Research about the senses and communication methods of Clytus arietis specifically has not been done, but there is some research available about other beetles in the family Cerambycidae. This presents another interesting research opportunity for this species.

As an example, the senses of the species Glenea cantor (also in the family Cerambycidae) were thoroughly analyzed in a 2020 paper, which showed that the sensors, or sensilla throughout its body are largely consistent with those reported for other long-horned beetle species. Antennae on this species have predominantly olfactory and gustatory sensilla. On the joints and abdomen, the beetle holds most of its mechanical sensilla, possibly because these body parts are more involved in mechanical sensing. Other studies have supported that the density of sensors is closely related to their function.

==Communication==

There is no research available for the communication of Clytus arietis, but there is research for the family Cerambycidae.
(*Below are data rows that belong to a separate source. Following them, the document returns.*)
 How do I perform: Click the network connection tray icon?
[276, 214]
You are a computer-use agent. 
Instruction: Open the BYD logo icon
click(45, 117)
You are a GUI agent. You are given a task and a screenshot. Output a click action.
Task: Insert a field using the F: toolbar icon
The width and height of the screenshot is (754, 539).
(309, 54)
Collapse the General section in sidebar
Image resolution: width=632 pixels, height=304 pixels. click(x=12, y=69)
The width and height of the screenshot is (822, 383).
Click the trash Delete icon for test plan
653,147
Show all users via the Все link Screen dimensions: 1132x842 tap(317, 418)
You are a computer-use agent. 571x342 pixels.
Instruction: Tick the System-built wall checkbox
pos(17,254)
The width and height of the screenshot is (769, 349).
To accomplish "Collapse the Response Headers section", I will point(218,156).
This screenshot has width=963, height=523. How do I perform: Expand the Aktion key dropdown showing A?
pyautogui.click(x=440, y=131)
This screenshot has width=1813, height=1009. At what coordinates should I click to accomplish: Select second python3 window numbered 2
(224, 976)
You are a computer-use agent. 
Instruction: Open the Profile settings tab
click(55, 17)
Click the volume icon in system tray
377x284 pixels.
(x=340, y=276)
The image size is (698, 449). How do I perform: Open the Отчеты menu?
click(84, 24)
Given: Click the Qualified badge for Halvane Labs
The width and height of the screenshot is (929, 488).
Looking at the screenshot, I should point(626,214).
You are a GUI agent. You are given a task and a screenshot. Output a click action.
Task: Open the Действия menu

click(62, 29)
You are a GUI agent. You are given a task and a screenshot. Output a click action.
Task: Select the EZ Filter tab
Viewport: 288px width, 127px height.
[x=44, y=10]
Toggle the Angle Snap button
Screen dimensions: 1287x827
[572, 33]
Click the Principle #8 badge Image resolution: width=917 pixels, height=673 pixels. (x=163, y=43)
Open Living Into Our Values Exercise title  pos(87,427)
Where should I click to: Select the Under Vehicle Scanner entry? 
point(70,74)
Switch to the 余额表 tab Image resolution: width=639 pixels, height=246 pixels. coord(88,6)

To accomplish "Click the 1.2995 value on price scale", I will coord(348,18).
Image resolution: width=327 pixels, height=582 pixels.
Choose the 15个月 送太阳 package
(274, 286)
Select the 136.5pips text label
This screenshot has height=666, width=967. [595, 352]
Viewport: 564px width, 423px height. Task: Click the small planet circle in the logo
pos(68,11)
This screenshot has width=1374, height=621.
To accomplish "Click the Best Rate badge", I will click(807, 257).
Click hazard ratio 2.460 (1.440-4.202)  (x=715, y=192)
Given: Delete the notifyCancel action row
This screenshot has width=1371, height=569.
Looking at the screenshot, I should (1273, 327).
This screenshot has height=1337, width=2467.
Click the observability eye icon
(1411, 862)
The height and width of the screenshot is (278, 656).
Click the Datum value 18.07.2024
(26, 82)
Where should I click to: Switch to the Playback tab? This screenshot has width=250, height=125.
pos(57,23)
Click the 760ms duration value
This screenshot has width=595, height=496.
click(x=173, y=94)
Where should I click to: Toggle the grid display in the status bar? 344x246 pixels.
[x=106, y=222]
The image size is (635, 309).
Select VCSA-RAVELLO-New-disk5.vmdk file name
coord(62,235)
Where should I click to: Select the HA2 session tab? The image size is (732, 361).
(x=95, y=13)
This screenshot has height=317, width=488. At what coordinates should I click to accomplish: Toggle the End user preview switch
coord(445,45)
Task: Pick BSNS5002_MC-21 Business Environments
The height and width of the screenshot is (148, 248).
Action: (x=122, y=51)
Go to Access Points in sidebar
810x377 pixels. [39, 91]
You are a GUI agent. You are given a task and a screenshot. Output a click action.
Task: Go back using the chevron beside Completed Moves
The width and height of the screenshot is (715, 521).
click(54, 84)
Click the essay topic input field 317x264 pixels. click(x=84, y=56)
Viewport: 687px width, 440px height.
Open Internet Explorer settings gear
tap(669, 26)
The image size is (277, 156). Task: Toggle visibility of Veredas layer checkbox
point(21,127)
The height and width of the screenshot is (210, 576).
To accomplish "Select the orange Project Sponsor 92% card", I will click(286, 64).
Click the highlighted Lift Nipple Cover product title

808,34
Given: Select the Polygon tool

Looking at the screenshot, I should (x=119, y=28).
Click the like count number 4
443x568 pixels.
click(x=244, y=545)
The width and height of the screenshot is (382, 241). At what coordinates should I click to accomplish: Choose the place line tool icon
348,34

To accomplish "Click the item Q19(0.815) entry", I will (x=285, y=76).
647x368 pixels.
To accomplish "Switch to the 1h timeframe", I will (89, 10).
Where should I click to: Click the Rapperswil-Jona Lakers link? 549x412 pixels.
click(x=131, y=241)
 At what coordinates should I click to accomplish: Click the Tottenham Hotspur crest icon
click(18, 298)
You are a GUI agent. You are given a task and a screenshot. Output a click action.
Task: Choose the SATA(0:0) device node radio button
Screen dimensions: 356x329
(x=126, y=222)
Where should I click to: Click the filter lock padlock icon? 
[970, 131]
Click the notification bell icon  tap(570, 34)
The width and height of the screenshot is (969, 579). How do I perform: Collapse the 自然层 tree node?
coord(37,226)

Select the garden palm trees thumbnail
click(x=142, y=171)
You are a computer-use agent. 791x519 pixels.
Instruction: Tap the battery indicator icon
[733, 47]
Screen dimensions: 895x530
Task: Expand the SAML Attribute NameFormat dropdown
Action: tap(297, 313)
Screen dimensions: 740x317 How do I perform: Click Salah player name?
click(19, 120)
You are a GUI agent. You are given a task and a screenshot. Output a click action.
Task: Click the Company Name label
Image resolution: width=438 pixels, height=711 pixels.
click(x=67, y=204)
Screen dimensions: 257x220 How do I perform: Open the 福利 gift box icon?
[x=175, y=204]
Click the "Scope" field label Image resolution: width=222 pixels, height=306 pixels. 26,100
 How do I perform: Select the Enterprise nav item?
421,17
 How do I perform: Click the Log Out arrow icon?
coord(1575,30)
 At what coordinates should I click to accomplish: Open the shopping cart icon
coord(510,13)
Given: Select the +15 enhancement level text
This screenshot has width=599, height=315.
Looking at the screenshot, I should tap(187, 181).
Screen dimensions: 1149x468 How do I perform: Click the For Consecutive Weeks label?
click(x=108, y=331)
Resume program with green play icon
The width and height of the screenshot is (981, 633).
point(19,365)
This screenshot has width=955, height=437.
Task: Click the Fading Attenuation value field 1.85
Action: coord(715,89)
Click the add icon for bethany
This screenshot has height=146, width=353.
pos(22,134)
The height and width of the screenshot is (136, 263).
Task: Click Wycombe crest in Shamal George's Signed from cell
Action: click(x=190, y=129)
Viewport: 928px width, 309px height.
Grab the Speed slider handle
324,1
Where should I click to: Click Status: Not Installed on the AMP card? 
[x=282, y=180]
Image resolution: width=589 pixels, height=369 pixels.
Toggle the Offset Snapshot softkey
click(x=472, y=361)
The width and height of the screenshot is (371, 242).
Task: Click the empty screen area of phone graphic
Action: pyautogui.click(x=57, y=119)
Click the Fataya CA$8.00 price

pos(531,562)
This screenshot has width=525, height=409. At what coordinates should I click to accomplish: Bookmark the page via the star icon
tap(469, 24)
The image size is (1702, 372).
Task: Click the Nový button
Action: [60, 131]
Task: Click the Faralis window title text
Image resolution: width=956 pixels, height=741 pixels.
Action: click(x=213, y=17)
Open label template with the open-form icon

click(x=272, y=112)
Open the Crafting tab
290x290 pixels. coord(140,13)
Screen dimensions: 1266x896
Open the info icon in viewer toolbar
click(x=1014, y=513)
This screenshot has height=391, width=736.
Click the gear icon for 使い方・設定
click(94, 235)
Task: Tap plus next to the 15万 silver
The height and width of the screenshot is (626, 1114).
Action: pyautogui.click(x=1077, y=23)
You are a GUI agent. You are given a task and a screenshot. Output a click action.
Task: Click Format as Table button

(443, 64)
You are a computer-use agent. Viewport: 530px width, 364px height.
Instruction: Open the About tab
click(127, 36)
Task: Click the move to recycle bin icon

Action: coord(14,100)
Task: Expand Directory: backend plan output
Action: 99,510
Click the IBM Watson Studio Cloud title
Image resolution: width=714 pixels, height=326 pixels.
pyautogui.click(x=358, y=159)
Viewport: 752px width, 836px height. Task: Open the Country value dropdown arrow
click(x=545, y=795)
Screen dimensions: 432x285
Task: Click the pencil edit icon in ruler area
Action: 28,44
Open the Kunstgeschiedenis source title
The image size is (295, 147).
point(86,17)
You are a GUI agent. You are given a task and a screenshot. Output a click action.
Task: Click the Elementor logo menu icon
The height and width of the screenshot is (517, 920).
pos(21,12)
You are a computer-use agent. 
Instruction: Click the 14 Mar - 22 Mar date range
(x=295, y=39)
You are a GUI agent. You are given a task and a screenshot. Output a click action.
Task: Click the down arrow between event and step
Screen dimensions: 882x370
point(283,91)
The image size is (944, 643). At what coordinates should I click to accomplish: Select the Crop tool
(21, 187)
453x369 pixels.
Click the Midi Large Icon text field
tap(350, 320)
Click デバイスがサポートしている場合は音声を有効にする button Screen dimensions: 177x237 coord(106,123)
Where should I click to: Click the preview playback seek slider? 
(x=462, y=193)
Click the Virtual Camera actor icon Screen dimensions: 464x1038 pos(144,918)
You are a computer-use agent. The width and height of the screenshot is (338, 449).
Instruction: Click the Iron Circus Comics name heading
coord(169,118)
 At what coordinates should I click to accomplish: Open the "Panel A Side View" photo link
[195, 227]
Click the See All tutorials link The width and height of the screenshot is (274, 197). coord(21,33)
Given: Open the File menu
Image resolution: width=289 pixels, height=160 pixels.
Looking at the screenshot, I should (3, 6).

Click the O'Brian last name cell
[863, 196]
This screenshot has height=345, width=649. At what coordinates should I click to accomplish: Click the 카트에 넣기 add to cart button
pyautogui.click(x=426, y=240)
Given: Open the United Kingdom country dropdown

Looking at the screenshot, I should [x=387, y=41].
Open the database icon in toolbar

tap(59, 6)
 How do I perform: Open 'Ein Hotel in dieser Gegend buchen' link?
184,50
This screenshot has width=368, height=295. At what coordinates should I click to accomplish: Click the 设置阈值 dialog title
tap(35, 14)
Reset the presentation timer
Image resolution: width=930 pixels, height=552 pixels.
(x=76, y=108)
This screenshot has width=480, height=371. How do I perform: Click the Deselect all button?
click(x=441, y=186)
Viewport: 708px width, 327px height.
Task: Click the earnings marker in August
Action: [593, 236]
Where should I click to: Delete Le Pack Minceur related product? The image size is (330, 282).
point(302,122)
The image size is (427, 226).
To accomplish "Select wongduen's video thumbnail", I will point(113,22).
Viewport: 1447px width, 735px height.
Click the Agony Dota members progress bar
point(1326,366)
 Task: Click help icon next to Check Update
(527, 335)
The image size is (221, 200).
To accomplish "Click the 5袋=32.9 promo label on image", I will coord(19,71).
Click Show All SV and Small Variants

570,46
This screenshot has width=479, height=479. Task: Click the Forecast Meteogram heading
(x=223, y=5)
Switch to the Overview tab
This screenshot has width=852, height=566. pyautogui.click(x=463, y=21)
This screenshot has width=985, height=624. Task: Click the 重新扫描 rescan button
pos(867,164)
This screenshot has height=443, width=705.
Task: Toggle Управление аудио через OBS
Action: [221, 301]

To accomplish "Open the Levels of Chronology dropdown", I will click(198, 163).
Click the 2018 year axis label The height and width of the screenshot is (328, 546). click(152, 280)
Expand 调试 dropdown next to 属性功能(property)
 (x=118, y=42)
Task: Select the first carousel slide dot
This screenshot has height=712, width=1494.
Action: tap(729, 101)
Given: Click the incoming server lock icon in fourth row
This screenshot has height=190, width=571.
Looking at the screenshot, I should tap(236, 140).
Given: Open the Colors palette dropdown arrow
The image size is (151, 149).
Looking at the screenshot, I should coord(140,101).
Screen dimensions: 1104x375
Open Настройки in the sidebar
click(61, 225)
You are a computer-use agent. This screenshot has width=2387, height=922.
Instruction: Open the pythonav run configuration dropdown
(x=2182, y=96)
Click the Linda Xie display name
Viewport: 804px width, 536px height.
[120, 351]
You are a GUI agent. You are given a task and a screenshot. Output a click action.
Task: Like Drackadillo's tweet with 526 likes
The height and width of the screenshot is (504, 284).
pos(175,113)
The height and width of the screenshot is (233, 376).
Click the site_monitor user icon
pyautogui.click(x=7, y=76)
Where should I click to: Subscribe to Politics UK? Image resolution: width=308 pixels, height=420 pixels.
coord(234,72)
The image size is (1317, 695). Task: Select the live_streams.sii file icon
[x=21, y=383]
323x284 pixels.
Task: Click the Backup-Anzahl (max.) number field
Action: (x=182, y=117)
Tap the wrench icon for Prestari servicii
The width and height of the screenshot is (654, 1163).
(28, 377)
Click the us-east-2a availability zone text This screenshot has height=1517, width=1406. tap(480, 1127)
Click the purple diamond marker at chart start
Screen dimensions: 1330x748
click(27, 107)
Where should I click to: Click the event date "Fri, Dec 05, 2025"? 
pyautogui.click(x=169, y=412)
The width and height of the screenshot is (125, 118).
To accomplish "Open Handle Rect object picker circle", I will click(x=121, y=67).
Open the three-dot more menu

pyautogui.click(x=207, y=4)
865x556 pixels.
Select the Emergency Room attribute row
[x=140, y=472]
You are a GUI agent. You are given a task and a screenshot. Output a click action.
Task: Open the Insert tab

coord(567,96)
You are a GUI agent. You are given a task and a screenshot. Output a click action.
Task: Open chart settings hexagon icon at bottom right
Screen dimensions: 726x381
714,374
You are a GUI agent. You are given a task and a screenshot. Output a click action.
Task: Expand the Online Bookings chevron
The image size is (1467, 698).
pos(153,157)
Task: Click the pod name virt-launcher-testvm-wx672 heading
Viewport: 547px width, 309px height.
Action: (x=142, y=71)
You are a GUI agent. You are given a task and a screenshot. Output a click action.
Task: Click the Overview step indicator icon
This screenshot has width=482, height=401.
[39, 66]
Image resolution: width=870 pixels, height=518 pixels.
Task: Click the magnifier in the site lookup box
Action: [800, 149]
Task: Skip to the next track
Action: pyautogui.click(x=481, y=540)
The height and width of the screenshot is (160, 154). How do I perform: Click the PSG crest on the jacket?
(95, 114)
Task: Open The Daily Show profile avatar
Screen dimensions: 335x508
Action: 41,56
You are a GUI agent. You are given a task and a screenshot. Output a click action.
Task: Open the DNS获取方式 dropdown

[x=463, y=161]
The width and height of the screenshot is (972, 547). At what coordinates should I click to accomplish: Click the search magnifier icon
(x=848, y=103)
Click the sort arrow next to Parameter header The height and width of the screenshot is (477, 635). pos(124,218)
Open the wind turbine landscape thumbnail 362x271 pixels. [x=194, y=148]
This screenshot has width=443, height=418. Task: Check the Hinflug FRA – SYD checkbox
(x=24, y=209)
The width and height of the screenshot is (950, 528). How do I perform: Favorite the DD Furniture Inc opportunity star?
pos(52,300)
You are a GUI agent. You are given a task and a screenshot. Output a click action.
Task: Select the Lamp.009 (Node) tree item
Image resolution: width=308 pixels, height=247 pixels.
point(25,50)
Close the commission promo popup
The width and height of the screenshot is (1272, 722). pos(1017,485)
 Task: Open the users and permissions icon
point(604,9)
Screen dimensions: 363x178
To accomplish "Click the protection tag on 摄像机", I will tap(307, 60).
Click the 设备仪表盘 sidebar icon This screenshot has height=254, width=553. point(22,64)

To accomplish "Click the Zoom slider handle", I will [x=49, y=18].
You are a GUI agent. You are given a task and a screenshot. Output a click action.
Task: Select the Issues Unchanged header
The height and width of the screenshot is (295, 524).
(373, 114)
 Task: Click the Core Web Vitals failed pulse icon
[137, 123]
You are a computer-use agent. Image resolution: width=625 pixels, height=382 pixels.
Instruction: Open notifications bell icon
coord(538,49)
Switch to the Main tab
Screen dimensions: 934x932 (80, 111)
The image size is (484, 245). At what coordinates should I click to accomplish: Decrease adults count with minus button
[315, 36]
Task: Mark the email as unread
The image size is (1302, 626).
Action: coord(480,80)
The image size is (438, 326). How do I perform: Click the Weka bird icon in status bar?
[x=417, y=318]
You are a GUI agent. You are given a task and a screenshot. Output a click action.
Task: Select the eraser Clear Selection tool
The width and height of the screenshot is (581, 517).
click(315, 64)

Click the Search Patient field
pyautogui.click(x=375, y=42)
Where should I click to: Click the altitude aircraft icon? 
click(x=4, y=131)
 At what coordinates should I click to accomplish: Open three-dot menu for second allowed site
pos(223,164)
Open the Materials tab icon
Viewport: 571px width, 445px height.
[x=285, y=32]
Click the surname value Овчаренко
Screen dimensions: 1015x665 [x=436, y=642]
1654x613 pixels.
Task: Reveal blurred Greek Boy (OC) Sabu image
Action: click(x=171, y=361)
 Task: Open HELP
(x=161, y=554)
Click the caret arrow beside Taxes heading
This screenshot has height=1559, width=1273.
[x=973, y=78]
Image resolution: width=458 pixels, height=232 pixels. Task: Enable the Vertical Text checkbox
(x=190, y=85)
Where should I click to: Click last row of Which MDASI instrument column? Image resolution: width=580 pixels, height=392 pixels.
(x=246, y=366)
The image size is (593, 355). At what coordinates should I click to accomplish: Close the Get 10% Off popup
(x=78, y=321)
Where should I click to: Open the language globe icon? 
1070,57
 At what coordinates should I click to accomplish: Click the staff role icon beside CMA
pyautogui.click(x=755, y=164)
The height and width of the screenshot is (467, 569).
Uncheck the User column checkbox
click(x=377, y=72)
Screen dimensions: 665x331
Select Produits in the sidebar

Adults in the Cerambycidae family are attracted to plant volatile chemicals (from inflorescences fed on by adults as well as from trunk and leaf volatiles of larval
hosts), to the pheromones of bark beetles, and to their own long- and short-range sex pheromones. Non-host plant chemicals in some cases repel Cerambycids during host selection and some Cerambycids may use defensive compounds to avoid predation. Chemical cues also regulate oviposition through stimulating the female at available host plants and through deterrence at occupied or unsuitable host plants.

==Food habits==

Adult wasp beetles feed on pollen and occasionally small insects. It has been hypothesized that this may be particularly so for the female to provide protein for egg production. Among the most frequently visited flowers by adults are Umbels (Apiaceae) and dog rose.

Larvae feed on dry deciduous deadwood where they are also housed for the winter.

==Predation==

The most common predators of the wasp beetle are birds.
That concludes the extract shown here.